Current advances in immunotherapy for KRAS-Mutant pancreatic cancer
摘要
Pancreatic ductal adenocarcinoma (PDAC) is one of the most aggressive gastrointestinal cancers, with over 90% of cases harboring KRAS gene mutations. These mutations not only serve as key drivers of tumorigenesis but also reshape the tumor microenvironment (TME), creating a highly immunosuppressive “cold tumor” characterized by immune cell dysfunction, a dense fibrotic stroma, and a unique metabolic state. This immunosuppressive TME contributes to the widespread resistance of PDAC to immune therapies, such as immune checkpoint inhibitors (ICIs). This review systematically elucidates the mechanisms by which KRAS mutations shape the immune-suppressive TME, with a focus on the multimodal combination strategies developed to overcome this resistance. These strategies include combinations of ICIs with chemotherapy, radiotherapy, and targeted therapies (e.g., KRAS G12C/D inhibitors, PARP inhibitors, FAK inhibitors, MEK inhibitors), as well as explorations of novel immunotherapies like CAR-T cell therapy, oncolytic viruses, and T-cell agonists. Additionally, we discuss the potential of innovative localized drug delivery technologies, such as hydrogels, intelligent nanoparticle carriers, and oral spore systems, in enhancing intratumoral drug concentrations while reducing systemic toxicity.

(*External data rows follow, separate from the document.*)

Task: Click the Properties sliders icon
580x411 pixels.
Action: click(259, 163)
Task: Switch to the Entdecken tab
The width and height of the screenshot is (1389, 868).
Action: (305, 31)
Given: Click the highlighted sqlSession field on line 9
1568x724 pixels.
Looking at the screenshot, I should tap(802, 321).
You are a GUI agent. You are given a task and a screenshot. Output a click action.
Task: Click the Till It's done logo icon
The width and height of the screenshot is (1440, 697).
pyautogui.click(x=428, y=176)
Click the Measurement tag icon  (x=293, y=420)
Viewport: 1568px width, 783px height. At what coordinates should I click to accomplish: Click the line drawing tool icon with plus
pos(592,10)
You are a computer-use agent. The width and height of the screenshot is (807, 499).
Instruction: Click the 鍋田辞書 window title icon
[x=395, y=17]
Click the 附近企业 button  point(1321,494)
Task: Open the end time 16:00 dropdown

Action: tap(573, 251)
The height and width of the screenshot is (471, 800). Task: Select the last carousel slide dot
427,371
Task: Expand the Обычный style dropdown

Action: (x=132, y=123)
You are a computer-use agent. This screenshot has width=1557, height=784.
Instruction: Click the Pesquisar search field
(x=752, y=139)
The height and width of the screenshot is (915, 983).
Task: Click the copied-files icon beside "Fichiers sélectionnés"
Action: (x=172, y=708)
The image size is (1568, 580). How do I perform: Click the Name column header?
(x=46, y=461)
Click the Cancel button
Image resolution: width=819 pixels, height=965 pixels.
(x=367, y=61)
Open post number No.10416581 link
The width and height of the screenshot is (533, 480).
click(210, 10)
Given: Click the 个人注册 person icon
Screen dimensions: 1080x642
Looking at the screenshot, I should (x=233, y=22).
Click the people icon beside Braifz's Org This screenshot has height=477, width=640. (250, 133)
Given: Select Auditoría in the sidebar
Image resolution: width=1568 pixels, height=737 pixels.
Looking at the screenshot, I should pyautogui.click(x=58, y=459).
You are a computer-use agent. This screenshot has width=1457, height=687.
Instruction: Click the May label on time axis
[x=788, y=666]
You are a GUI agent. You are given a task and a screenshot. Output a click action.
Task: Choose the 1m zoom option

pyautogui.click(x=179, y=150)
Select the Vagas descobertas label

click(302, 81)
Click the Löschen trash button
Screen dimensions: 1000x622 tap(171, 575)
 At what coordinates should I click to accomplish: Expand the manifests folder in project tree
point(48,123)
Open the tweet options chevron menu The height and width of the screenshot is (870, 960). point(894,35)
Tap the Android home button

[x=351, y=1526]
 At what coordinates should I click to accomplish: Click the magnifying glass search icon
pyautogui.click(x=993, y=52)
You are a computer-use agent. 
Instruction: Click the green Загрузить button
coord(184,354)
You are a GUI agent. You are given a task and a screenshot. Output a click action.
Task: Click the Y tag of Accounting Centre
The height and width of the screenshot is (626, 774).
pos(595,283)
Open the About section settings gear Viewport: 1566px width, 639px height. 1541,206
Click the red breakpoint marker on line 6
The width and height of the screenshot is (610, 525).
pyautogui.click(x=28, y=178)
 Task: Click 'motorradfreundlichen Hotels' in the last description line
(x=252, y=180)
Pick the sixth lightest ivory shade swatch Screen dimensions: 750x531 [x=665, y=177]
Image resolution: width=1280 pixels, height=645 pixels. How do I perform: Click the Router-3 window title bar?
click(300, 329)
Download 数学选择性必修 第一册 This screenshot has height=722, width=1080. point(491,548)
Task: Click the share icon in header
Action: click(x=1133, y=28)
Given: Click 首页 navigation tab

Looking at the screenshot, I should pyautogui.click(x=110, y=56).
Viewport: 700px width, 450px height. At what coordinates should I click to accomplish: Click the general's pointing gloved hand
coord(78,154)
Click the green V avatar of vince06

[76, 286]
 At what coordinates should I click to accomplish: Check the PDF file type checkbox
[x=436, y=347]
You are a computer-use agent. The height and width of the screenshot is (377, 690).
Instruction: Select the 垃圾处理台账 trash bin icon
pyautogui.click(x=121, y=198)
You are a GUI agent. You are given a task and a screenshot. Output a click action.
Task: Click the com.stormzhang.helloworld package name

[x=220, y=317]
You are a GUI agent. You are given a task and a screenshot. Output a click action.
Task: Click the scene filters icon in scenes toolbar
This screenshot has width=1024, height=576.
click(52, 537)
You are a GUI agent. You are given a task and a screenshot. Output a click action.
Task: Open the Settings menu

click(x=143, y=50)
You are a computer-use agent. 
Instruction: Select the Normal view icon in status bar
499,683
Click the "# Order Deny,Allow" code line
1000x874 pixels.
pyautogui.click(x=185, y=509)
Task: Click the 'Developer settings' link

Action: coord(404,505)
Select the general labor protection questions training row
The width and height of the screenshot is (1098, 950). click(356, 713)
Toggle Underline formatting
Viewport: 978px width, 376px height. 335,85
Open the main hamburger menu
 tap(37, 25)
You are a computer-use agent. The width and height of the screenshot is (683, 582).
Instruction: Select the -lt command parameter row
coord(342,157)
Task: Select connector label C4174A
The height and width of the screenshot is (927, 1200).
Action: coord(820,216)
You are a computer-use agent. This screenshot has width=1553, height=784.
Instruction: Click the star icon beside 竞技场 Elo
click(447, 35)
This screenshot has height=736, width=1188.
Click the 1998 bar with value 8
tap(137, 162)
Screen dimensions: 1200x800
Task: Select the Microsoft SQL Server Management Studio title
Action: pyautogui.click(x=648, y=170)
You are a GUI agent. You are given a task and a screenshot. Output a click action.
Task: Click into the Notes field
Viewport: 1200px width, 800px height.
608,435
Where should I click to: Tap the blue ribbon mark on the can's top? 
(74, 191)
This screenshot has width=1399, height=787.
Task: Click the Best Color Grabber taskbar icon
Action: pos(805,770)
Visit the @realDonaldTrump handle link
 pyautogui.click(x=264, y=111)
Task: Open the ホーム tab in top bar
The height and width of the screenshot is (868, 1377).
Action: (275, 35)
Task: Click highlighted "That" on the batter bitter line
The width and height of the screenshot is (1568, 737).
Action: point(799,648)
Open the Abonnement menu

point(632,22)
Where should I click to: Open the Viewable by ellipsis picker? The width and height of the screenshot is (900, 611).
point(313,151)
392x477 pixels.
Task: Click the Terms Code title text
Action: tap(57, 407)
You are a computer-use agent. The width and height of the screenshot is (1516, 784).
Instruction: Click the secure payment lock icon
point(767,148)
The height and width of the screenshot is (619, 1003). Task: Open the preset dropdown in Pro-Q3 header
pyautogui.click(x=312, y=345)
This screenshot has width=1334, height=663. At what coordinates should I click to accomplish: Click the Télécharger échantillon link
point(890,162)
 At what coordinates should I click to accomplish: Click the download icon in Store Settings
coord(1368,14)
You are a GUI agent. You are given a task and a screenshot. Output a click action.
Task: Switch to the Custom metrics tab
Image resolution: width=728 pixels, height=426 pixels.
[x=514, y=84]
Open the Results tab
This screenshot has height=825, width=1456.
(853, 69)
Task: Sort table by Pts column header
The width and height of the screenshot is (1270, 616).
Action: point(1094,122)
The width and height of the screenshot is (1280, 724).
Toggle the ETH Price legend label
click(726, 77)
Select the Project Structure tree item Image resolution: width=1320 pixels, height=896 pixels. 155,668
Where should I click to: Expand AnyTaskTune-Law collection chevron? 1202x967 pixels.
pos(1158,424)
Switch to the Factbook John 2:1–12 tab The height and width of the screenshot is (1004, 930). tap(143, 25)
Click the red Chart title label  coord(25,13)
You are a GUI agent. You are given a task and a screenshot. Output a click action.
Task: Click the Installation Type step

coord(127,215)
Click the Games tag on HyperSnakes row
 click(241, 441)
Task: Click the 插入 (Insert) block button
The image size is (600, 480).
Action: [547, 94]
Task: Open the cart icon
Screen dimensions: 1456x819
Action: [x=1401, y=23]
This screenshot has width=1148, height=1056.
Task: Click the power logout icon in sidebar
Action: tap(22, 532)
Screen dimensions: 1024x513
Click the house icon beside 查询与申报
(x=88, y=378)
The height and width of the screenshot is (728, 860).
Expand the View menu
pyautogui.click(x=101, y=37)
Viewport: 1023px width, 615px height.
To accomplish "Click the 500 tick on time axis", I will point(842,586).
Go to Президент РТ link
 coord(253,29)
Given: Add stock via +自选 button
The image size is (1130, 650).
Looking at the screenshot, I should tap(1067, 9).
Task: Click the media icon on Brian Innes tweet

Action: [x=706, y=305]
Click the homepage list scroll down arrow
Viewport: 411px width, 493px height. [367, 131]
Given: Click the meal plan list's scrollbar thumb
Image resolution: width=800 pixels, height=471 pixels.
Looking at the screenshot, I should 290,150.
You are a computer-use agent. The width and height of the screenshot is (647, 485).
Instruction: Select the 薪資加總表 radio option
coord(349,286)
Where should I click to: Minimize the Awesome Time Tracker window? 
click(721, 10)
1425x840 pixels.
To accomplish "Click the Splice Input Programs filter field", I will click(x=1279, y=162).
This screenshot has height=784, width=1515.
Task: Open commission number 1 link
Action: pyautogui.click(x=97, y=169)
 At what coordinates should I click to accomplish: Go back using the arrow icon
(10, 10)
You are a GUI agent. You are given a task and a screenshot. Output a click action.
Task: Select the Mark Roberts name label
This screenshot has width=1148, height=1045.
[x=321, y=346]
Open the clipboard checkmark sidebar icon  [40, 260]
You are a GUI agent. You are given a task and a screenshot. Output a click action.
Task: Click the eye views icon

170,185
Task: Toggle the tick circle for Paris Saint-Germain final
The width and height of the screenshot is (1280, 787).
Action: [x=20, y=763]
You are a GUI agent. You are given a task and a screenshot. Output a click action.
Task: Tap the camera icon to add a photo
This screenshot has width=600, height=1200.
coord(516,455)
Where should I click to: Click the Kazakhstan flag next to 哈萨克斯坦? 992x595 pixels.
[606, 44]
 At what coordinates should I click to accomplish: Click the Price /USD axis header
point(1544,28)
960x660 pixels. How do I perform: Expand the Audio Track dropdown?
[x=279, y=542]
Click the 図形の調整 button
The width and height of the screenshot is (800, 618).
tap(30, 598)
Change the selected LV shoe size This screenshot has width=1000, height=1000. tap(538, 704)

Despite the limited efficacy of monotherapy in immune treatment, increasing preclinical and clinical evidence suggests that well-designed combination strategies, by remodeling the TME through multiple targets, hold the promise of converting “cold tumors” into “hot tumors,” thereby restoring anti-tumor immune responses. Future breakthroughs in therapy will depend on the use of multi-omic biomarkers, including ctDNA, exosomes, and microbiomes, for precise patient stratification, guiding tailored immune combination therapies, and ultimately improving the survival outcomes of PDAC patients.